From Part 1, we found these relationships:
$c_1 = B \cos(\psi)$ (Equation 3)
$c_2 = -B \sin(\psi)$ (Equation 4)

To find $B$:
Let's square both equations and add them up:
$c_1^2 = B^2 \cos^2(\psi)$
$c_2^2 = (-B \sin(\psi))^2 = B^2 \sin^2(\psi)$
$c_1^2 + c_2^2 = B^2 \cos^2(\psi) + B^2 \sin^2(\psi)$
$c_1^2 + c_2^2 = B^2 (\cos^2(\psi) + \sin^2(\psi))$
Again, $\cos^2(\psi) + \sin^2(\psi) = 1$.
So, $c_1^2 + c_2^2 = B^2 (1)$
$B^2 = c_1^2 + c_2^2$
$B = \sqrt{c_1^2 + c_2^2}$ (Since $B$ is an amplitude, it's always positive)
Notice that $A$ and $B$ are the same! This makes sense because they both represent the maximum "wiggle" size.

To find $\psi$:
Let's divide Equation 4 by Equation 3:
$\frac{c_2}{c_1} = \frac{-B \sin(\psi)}{B \cos(\psi)}$
$\frac{c_2}{c_1} = -\frac{\sin(\psi)}{\cos(\psi)}$
$\frac{c_2}{c_1} = -\tan(\psi)$
So, $\tan(\psi) = -\frac{c_2}{c_1}$
Again, you'd use the arctangent function and consider the signs of $c_1$ and $c_2$ to get the right $\psi$.
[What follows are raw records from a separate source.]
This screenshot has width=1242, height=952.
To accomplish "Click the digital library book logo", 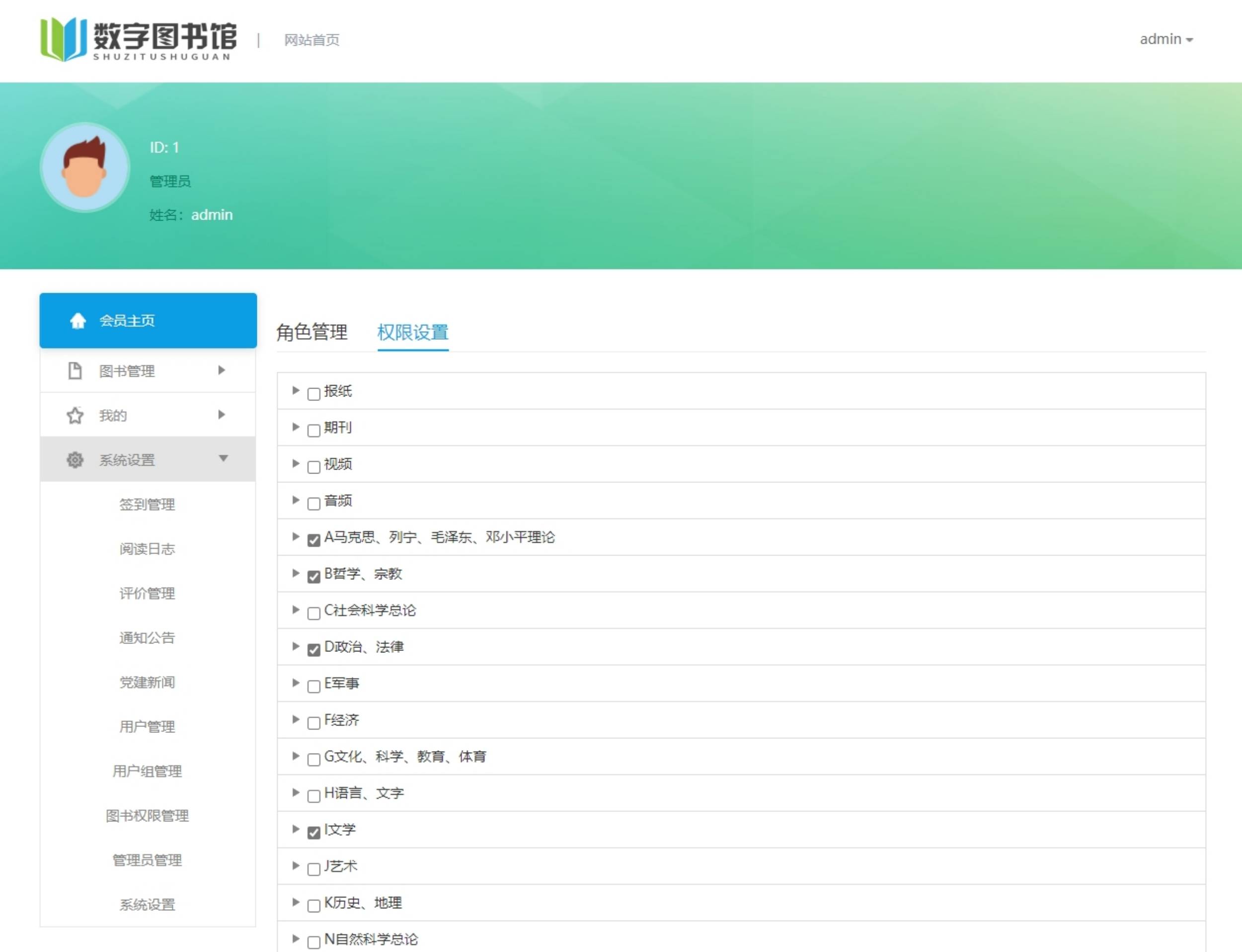I will tap(64, 39).
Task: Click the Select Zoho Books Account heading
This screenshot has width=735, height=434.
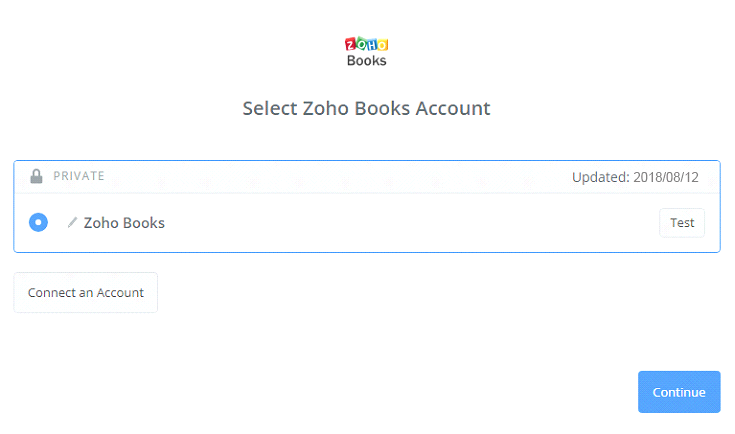Action: pyautogui.click(x=366, y=108)
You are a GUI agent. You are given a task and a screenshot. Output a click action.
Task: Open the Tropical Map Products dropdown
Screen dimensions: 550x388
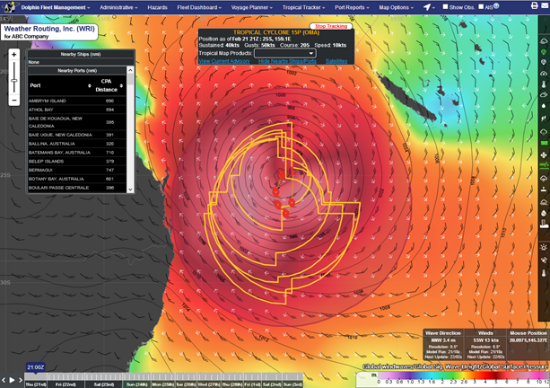coord(285,53)
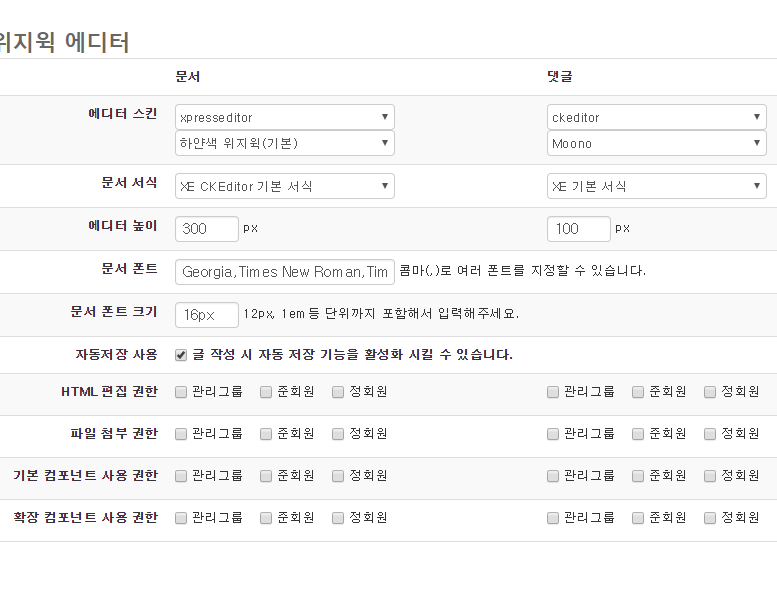The width and height of the screenshot is (777, 598).
Task: Open the XE CKEditor 기본 서식 dropdown
Action: tap(284, 186)
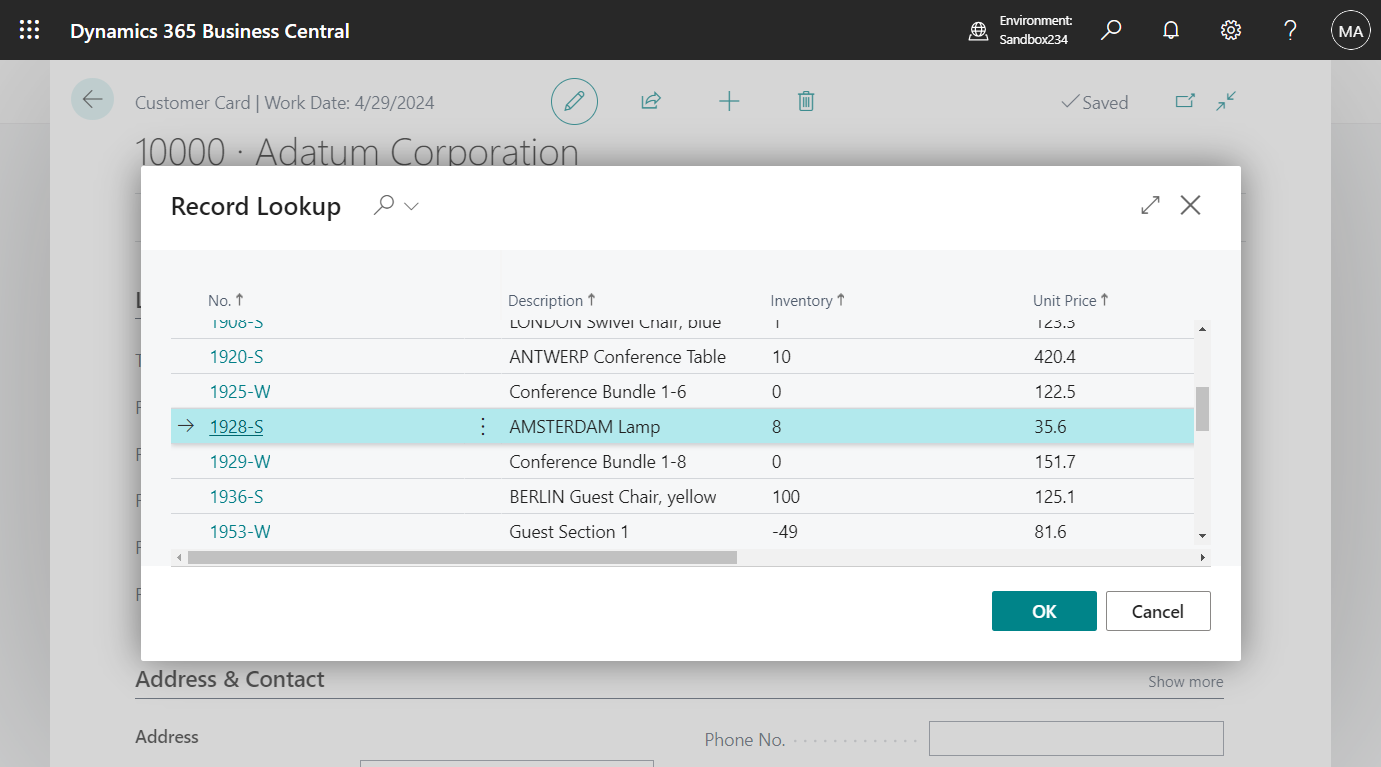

**Part 4: Showing all three forms oscillate with frequency $\omega / 2\pi$**

All three forms of $x(t)$ contain the term $\omega t$ inside the sine or cosine function. This $\omega$ is called the "angular frequency."
Think about it like this: for a sine or cosine wave to complete one full "wiggle" (one cycle), the stuff inside the parentheses needs to change by $2\pi$ radians (which is a full circle, or 360 degrees).
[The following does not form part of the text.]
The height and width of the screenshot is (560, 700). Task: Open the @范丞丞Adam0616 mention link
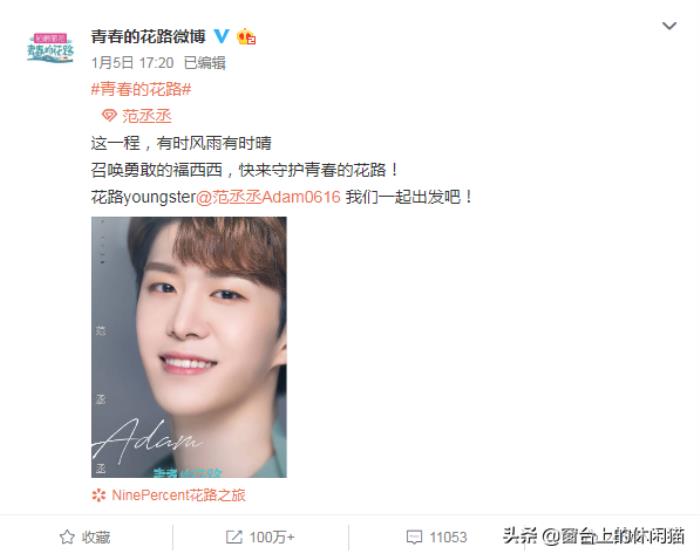tap(268, 196)
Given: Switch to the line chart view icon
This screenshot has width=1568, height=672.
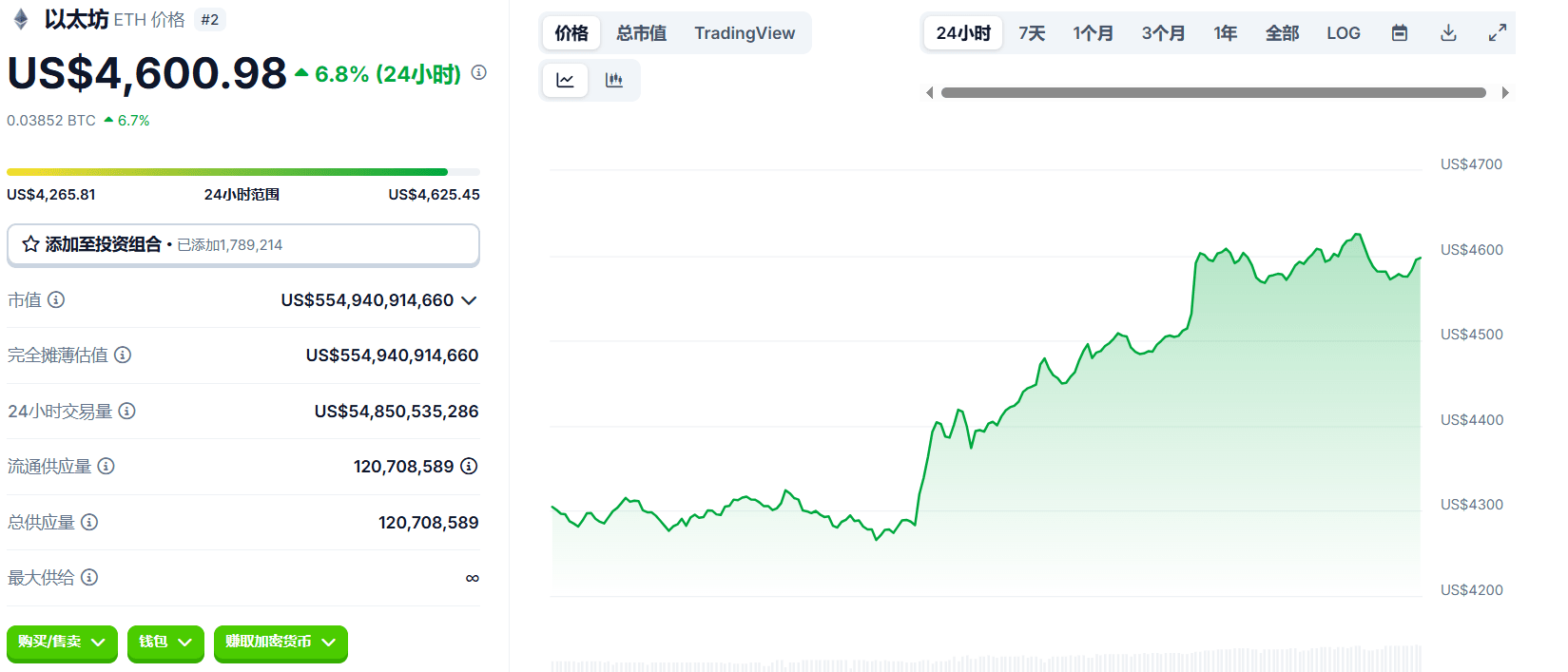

Let $T$ be the time it takes for one full wiggle (this is called the "period").
So, when $t$ changes by $T$, the argument $\omega t$ changes by $2\pi$.
$\omega T = 2\pi$
We can find the period $T$ by rearranging this:
$T = \frac{2\pi}{\omega}$

The "frequency" ($f$) is how many wiggles happen in one second. It's just the inverse of the period:
$f = \frac{1}{T}$
So, $f = \frac{1}{2\pi / \omega}$
$f = \frac{\omega}{2\pi}$

Since all three expressions ($c_1 \cos(\omega t) + c_2 \sin(\omega t)$, $B \cos(\omega t + \psi)$, and $A \sin(\omega t + \phi)$) all have $\omega t$ inside their trigonometric functions, they all share this same angular frequency $\omega$, and therefore they all oscillate with the same frequency $f = \omega / 2\pi$. They might start their wiggle at different points (that's what $\phi$ and $\psi$ tell us!), and they might have different maximum wiggle sizes (that's $A$ or $B$), but they wiggle at the same rate!